Stored items
BEGIN

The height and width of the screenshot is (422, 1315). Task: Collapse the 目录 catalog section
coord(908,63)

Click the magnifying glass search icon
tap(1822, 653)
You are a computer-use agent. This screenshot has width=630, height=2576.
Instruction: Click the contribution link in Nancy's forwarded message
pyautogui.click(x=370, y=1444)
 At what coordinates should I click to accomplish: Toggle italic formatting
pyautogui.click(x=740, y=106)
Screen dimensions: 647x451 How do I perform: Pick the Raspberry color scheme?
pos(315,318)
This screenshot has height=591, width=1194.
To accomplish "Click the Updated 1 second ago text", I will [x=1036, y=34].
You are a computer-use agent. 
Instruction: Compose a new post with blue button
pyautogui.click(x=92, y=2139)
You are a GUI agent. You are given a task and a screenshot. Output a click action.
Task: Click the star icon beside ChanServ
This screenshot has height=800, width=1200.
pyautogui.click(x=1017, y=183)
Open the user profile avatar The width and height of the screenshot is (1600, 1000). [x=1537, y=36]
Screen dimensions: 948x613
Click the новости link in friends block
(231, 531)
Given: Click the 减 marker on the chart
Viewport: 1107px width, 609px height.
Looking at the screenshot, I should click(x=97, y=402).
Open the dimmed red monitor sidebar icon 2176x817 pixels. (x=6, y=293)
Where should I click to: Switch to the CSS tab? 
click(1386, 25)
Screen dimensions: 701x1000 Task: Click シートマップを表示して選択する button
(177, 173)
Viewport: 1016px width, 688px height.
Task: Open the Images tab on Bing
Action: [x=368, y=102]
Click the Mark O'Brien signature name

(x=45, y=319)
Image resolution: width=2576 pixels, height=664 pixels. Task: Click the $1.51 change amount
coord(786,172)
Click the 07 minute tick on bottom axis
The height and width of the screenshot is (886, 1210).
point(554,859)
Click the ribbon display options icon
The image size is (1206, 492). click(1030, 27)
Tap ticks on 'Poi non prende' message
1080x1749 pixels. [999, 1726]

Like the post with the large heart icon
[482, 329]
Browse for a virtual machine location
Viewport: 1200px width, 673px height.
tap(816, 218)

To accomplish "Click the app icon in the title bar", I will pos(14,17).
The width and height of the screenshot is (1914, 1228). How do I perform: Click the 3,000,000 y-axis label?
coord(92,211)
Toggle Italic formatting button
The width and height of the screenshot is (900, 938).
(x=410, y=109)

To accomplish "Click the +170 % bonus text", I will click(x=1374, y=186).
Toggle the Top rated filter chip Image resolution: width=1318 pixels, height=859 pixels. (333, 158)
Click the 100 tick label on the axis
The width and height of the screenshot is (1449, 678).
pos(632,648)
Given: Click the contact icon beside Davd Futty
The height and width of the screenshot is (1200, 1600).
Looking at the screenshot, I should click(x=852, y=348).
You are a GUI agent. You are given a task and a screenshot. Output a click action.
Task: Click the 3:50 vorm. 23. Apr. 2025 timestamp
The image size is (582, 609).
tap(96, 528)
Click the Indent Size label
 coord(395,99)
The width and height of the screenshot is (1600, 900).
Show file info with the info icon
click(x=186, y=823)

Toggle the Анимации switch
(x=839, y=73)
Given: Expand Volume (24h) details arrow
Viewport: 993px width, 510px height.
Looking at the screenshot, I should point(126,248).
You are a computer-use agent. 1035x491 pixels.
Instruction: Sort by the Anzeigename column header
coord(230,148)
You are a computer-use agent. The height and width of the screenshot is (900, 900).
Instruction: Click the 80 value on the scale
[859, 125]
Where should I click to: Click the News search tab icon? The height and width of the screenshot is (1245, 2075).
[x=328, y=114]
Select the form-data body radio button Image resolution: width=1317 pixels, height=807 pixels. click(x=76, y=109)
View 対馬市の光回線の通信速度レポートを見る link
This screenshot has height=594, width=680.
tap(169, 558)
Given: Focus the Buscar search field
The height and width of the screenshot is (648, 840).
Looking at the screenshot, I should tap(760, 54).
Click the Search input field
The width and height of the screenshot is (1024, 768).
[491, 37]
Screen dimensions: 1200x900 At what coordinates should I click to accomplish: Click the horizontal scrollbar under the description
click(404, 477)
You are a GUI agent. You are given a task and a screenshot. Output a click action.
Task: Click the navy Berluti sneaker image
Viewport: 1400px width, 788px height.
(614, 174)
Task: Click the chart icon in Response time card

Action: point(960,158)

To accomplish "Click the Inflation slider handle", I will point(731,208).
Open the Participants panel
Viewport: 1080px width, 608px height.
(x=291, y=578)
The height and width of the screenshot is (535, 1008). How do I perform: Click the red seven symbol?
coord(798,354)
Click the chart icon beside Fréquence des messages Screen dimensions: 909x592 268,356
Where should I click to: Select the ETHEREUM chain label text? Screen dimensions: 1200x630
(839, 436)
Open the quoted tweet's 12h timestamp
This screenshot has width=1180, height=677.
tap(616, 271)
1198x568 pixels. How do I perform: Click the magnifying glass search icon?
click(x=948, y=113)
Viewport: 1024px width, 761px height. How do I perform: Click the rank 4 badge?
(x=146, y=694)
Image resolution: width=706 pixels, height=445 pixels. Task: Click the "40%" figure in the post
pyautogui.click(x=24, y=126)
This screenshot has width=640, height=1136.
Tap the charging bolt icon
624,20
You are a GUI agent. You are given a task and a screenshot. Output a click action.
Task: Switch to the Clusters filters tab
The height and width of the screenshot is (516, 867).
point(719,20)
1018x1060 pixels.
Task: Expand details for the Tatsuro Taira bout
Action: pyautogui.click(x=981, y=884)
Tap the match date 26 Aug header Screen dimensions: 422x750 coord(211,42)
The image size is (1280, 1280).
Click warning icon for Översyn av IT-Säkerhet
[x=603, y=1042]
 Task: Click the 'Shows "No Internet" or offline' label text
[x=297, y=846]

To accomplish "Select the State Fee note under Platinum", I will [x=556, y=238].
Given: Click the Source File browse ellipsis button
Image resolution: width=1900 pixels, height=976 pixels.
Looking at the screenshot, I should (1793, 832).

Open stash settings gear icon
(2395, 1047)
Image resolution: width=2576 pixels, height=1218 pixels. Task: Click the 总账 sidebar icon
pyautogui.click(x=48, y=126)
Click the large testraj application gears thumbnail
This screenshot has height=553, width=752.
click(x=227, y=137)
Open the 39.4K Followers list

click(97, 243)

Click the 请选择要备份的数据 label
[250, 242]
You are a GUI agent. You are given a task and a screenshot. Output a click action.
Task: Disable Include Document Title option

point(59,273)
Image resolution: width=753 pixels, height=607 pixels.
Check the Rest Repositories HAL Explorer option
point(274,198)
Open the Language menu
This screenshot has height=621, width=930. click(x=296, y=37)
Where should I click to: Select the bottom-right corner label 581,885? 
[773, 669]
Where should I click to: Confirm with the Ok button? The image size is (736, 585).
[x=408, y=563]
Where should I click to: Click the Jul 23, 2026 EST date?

END

▶ _Aim of the task_: In the records above, how many lines contain the string "computer"? Only that number should be written.

▶ _Answer area_: 4